Equity release adviser Key has reported that retired homeowners’ property wealth increased by more than £3,150 over the past year despite the impact of political and economic uncertainty on the housing market.
Total property wealth owned by over-65s who have paid off mortgages is valued at £1.133 trillion and has increased by £14.78 billion in the past year which equates to a gain of £3,152 for average retired homeowners, Key’s Pensioner Property Equity Index reveals.
Key’s data shows the total value of pensioner property fell to £1.096 trillion in the early part of last year before recovering in the autumn to £1.132 trillion. Gains since the autumn have been modest but retired homeowners have still seen strong year-on-year increases.
Since Key started analysing the mortgage-free property wealth of the over-65s in 2010 retired homeowners have benefited from growth of 45% – a total of nearly £354 billion – earning them gains of £75,000 in the past 10 years.
The biggest winners in the past year are over-65s in Wales who have seen gains of £11,700 while retired homeowners in the West Midlands (£8,165), East Midlands (£5,799) and the North West (£4,355) have also done better than average.
The only region to suffer substantial falls was East Anglia where retired homeowners are £3,267 worse off over the year. Homeowners in the South East saw marginal price falls of £149 over the year.
The South East still accounts for nearly a fifth (18.9%) of all property wealth held by retired homeowners despite the slight drop while East Anglia is the fourth-wealthiest region in terms of mortgage-free property held by over-65s.
Will Hale, CEO at Key, said: “Political and economic uncertainty hit the housing market last year but there were genuine signs of recovery towards the end of last year and retired homeowners who no longer have mortgages were big beneficiaries.
“Interestingly it was the over-65s in Wales who made the biggest gains – seeing the value of their property increase by nearly £1,000 a month – while those in East Anglia and the South East saw modest falls.
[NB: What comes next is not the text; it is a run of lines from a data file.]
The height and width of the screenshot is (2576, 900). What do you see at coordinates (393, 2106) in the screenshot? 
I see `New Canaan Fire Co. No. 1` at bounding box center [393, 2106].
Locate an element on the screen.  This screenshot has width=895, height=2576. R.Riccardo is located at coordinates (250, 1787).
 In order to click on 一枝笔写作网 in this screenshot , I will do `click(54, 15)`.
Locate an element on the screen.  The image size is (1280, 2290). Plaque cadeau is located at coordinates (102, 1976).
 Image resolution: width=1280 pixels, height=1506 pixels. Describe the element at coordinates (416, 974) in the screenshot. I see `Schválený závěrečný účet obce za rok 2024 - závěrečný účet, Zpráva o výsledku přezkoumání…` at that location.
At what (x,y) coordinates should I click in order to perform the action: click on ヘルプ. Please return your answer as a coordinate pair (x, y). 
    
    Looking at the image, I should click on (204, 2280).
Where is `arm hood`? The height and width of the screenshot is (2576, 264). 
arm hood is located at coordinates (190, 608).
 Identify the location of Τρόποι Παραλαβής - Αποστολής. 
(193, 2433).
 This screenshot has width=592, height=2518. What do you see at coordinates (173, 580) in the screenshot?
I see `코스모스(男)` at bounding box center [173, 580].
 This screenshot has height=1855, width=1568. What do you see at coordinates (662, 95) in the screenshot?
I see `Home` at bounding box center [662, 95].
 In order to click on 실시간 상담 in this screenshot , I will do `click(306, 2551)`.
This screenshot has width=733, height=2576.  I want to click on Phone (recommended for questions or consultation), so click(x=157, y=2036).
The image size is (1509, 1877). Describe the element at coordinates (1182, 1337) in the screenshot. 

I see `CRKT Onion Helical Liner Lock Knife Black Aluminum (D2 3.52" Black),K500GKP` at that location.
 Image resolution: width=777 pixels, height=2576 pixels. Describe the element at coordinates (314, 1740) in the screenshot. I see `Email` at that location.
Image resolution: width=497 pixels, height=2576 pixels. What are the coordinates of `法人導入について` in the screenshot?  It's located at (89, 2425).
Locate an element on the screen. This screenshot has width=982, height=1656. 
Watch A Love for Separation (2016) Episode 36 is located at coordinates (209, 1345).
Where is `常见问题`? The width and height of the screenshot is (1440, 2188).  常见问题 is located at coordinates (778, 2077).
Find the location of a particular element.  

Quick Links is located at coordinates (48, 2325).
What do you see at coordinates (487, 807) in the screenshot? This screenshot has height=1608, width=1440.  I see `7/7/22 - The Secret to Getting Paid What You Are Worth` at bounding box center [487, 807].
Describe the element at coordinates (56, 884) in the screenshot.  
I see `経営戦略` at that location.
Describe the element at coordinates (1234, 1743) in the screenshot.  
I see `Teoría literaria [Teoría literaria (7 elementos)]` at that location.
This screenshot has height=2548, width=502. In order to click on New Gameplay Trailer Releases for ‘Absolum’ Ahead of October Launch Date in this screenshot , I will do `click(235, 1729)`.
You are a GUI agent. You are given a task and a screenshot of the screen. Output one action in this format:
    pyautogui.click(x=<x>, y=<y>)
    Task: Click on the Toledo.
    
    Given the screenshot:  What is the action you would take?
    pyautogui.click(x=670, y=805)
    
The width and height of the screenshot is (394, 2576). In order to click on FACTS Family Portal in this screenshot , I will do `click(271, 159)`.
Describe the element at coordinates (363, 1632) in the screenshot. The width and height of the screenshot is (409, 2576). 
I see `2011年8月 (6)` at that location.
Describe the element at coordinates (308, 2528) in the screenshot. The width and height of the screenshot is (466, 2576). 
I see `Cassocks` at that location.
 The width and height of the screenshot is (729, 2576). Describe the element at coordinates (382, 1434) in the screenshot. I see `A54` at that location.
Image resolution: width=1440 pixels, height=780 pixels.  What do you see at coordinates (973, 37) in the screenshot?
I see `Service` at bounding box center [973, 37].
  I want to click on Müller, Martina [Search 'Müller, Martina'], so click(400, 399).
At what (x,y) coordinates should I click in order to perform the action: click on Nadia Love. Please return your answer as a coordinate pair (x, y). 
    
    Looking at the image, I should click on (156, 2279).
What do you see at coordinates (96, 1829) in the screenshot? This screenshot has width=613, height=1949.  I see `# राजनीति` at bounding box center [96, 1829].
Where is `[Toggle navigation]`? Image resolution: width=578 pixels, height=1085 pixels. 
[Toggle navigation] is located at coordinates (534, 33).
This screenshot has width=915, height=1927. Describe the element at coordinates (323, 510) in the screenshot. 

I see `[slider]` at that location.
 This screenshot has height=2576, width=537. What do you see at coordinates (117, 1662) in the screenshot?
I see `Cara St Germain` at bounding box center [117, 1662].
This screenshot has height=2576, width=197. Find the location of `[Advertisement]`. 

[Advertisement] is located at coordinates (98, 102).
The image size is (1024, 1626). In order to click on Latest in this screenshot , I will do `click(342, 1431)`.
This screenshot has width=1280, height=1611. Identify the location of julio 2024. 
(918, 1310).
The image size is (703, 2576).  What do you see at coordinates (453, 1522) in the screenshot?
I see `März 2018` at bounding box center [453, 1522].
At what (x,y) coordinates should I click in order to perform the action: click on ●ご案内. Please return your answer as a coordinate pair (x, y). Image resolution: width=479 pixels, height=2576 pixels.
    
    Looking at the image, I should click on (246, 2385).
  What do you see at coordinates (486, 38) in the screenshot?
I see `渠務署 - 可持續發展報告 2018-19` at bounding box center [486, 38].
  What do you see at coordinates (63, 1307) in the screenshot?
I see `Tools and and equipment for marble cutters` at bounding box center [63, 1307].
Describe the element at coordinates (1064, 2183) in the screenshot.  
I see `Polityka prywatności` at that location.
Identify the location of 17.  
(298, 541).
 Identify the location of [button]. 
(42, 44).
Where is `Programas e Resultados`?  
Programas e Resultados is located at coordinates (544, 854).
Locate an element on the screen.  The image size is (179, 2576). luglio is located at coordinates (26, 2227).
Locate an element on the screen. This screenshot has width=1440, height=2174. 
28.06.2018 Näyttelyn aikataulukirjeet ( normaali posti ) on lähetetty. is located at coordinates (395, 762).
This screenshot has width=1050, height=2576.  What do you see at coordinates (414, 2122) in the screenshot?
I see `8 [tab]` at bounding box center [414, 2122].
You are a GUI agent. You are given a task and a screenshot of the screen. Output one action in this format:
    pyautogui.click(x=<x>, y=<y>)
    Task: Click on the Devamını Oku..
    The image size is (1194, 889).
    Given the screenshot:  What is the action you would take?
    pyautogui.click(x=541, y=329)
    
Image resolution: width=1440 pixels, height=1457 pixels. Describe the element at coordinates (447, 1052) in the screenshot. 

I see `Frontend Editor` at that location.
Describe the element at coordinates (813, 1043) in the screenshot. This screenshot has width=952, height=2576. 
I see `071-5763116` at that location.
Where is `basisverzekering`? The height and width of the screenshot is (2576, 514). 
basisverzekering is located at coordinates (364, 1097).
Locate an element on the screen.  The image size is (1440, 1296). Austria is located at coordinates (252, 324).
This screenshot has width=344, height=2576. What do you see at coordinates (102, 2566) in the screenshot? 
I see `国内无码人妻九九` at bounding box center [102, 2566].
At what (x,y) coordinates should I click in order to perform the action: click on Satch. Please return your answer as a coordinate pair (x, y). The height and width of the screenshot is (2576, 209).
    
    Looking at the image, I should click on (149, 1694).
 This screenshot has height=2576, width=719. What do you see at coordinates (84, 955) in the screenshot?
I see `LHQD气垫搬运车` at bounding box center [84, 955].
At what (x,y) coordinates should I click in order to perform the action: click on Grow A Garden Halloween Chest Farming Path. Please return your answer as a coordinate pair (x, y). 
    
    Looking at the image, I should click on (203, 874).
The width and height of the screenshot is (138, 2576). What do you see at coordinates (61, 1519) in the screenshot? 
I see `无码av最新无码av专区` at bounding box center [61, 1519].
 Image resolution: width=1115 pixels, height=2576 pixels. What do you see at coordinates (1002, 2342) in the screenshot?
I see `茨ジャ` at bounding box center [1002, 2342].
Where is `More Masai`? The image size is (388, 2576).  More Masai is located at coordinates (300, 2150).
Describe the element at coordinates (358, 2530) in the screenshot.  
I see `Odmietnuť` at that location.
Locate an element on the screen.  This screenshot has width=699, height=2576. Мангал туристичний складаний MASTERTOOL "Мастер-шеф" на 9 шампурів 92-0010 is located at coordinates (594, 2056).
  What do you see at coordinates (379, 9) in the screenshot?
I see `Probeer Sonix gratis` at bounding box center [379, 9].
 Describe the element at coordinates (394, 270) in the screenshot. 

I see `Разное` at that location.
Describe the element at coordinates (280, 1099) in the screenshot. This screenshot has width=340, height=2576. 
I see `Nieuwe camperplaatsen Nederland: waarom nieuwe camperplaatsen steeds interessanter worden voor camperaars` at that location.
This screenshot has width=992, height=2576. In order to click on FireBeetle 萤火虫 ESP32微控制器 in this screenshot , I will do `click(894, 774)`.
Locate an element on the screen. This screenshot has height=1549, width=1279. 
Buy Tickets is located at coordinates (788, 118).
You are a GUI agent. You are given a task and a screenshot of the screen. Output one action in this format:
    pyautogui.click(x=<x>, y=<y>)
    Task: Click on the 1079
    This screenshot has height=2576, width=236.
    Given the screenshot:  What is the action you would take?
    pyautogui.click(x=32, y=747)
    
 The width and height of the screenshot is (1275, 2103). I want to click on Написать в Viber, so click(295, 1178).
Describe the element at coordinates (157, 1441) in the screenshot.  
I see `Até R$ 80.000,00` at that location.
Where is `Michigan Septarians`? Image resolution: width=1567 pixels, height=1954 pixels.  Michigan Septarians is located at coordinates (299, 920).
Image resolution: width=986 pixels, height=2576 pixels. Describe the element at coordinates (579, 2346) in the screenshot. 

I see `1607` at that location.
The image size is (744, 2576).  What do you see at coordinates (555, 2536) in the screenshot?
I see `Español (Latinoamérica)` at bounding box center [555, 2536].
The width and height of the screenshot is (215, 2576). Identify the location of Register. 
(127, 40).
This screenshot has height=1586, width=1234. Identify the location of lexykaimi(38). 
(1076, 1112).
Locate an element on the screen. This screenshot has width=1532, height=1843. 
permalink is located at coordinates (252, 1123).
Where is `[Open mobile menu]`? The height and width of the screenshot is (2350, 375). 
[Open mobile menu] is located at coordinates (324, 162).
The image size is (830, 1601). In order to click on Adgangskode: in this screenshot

While it is useful to be aware of market fluctuations what happens on a monthly basis is unlikely to alter the simple fact that millions of over-65s retain considerable property wealth which can transform their standard of living in retirement and enable them to address a wide range of financial issues.
“Increasingly, we are seeing people choosing to access property wealth in retirement and using modern lending features to suit their individual circumstances. Choosing to use drawdown rather than lump sum and to repay the interest rather than letting it roll up make these products even more flexible and attractive than before.”